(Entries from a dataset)
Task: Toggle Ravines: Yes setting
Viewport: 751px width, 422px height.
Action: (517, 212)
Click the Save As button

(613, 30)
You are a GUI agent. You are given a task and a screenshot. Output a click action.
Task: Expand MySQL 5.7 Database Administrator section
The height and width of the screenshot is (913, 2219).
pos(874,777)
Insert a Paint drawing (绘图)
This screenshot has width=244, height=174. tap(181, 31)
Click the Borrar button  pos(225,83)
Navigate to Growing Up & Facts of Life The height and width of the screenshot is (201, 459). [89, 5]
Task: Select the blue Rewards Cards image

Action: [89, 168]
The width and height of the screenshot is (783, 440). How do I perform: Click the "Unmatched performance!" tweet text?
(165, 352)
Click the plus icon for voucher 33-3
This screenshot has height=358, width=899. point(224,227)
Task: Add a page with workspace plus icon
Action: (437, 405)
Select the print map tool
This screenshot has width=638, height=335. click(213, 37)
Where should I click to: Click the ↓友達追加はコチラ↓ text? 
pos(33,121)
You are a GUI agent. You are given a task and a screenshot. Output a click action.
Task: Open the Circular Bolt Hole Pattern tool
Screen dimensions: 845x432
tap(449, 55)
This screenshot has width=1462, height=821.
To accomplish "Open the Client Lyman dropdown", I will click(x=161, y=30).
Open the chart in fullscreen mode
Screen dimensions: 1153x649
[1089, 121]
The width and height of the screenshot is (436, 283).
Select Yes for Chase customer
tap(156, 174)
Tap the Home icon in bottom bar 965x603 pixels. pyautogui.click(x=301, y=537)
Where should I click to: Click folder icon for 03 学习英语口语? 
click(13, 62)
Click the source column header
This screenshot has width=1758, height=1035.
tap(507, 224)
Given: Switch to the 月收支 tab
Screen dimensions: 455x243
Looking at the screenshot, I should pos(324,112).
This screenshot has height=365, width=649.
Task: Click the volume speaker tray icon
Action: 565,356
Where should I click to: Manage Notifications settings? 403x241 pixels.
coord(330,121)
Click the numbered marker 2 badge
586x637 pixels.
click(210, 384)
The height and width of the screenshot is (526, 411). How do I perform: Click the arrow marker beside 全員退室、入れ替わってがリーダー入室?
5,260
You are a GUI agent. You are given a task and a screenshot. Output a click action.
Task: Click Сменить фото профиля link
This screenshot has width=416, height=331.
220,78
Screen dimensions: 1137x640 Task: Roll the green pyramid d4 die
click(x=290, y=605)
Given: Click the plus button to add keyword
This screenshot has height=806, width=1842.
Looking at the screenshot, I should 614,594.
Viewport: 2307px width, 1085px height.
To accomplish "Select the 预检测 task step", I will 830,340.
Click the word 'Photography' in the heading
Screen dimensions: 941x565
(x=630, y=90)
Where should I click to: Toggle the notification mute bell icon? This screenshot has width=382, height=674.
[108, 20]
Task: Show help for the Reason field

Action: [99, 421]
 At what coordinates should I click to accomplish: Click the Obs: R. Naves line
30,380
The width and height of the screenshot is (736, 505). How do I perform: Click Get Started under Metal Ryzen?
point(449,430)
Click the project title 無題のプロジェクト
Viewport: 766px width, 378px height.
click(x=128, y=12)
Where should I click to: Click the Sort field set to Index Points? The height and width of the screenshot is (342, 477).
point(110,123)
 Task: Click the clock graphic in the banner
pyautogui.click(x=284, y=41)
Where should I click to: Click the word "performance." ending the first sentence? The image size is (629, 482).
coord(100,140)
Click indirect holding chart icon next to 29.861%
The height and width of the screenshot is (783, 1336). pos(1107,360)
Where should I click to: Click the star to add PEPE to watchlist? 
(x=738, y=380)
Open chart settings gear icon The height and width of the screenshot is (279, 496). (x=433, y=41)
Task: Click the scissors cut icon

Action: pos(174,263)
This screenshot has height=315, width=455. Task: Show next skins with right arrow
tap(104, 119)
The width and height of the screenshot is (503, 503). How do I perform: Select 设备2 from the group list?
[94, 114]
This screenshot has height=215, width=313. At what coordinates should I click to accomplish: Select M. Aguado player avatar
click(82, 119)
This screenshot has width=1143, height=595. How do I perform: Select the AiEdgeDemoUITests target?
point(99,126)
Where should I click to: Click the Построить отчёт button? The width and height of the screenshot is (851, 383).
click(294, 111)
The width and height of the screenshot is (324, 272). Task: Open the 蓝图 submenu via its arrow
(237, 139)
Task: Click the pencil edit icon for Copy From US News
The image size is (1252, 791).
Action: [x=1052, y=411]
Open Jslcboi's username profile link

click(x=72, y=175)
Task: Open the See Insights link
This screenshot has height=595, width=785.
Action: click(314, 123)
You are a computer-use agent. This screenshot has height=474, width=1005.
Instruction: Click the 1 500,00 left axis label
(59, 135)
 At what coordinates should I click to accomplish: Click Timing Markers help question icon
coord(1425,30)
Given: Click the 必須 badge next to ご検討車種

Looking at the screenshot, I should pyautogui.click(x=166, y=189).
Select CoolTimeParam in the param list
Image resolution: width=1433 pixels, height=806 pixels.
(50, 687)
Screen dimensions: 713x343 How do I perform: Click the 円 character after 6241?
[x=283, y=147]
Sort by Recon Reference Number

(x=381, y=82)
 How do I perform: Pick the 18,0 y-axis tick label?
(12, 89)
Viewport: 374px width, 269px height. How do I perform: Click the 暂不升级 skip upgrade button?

== Stated goal ==
Repeat all of the records above word for word.

== Exercise answer ==
Task: Toggle Ravines: Yes setting
Viewport: 751px width, 422px height.
Action: (517, 212)
Click the Save As button

(613, 30)
You are a GUI agent. You are given a task and a screenshot. Output a click action.
Task: Expand MySQL 5.7 Database Administrator section
The height and width of the screenshot is (913, 2219).
pos(874,777)
Insert a Paint drawing (绘图)
This screenshot has width=244, height=174. tap(181, 31)
Click the Borrar button  pos(225,83)
Navigate to Growing Up & Facts of Life The height and width of the screenshot is (201, 459). [89, 5]
Task: Select the blue Rewards Cards image

Action: [89, 168]
The width and height of the screenshot is (783, 440). How do I perform: Click the "Unmatched performance!" tweet text?
(165, 352)
Click the plus icon for voucher 33-3
This screenshot has height=358, width=899. point(224,227)
Task: Add a page with workspace plus icon
Action: (437, 405)
Select the print map tool
This screenshot has width=638, height=335. click(213, 37)
Where should I click to: Click the ↓友達追加はコチラ↓ text? 
pos(33,121)
You are a GUI agent. You are given a task and a screenshot. Output a click action.
Task: Open the Circular Bolt Hole Pattern tool
Screen dimensions: 845x432
tap(449, 55)
This screenshot has width=1462, height=821.
To accomplish "Open the Client Lyman dropdown", I will click(x=161, y=30).
Open the chart in fullscreen mode
Screen dimensions: 1153x649
[1089, 121]
The width and height of the screenshot is (436, 283).
Select Yes for Chase customer
tap(156, 174)
Tap the Home icon in bottom bar 965x603 pixels. pyautogui.click(x=301, y=537)
Where should I click to: Click folder icon for 03 学习英语口语? 
click(13, 62)
Click the source column header
This screenshot has width=1758, height=1035.
tap(507, 224)
Given: Switch to the 月收支 tab
Screen dimensions: 455x243
Looking at the screenshot, I should pos(324,112).
This screenshot has height=365, width=649.
Task: Click the volume speaker tray icon
Action: 565,356
Where should I click to: Manage Notifications settings? 403x241 pixels.
coord(330,121)
Click the numbered marker 2 badge
586x637 pixels.
click(210, 384)
The height and width of the screenshot is (526, 411). How do I perform: Click the arrow marker beside 全員退室、入れ替わってがリーダー入室?
5,260
You are a GUI agent. You are given a task and a screenshot. Output a click action.
Task: Click Сменить фото профиля link
This screenshot has width=416, height=331.
220,78
Screen dimensions: 1137x640 Task: Roll the green pyramid d4 die
click(x=290, y=605)
Given: Click the plus button to add keyword
This screenshot has height=806, width=1842.
Looking at the screenshot, I should 614,594.
Viewport: 2307px width, 1085px height.
To accomplish "Select the 预检测 task step", I will 830,340.
Click the word 'Photography' in the heading
Screen dimensions: 941x565
(x=630, y=90)
Where should I click to: Toggle the notification mute bell icon? This screenshot has width=382, height=674.
[108, 20]
Task: Show help for the Reason field

Action: [99, 421]
 At what coordinates should I click to accomplish: Click the Obs: R. Naves line
30,380
The width and height of the screenshot is (736, 505). How do I perform: Click Get Started under Metal Ryzen?
point(449,430)
Click the project title 無題のプロジェクト
Viewport: 766px width, 378px height.
click(x=128, y=12)
Where should I click to: Click the Sort field set to Index Points? The height and width of the screenshot is (342, 477).
point(110,123)
 Task: Click the clock graphic in the banner
pyautogui.click(x=284, y=41)
Where should I click to: Click the word "performance." ending the first sentence? The image size is (629, 482).
coord(100,140)
Click indirect holding chart icon next to 29.861%
The height and width of the screenshot is (783, 1336). pos(1107,360)
Where should I click to: Click the star to add PEPE to watchlist? 
(x=738, y=380)
Open chart settings gear icon The height and width of the screenshot is (279, 496). (x=433, y=41)
Task: Click the scissors cut icon

Action: pos(174,263)
This screenshot has height=315, width=455. Task: Show next skins with right arrow
tap(104, 119)
The width and height of the screenshot is (503, 503). How do I perform: Select 设备2 from the group list?
[94, 114]
This screenshot has height=215, width=313. At what coordinates should I click to accomplish: Select M. Aguado player avatar
click(82, 119)
This screenshot has width=1143, height=595. How do I perform: Select the AiEdgeDemoUITests target?
point(99,126)
Where should I click to: Click the Построить отчёт button? The width and height of the screenshot is (851, 383).
click(294, 111)
The width and height of the screenshot is (324, 272). Task: Open the 蓝图 submenu via its arrow
(237, 139)
Task: Click the pencil edit icon for Copy From US News
The image size is (1252, 791).
Action: [x=1052, y=411]
Open Jslcboi's username profile link

click(x=72, y=175)
Task: Open the See Insights link
This screenshot has height=595, width=785.
Action: click(314, 123)
You are a computer-use agent. This screenshot has height=474, width=1005.
Instruction: Click the 1 500,00 left axis label
(59, 135)
 At what coordinates should I click to accomplish: Click Timing Markers help question icon
coord(1425,30)
Given: Click the 必須 badge next to ご検討車種

Looking at the screenshot, I should pyautogui.click(x=166, y=189).
Select CoolTimeParam in the param list
Image resolution: width=1433 pixels, height=806 pixels.
(50, 687)
Screen dimensions: 713x343 How do I perform: Click the 円 character after 6241?
[x=283, y=147]
Sort by Recon Reference Number

(x=381, y=82)
 How do I perform: Pick the 18,0 y-axis tick label?
(12, 89)
Viewport: 374px width, 269px height. How do I perform: Click the 暂不升级 skip upgrade button?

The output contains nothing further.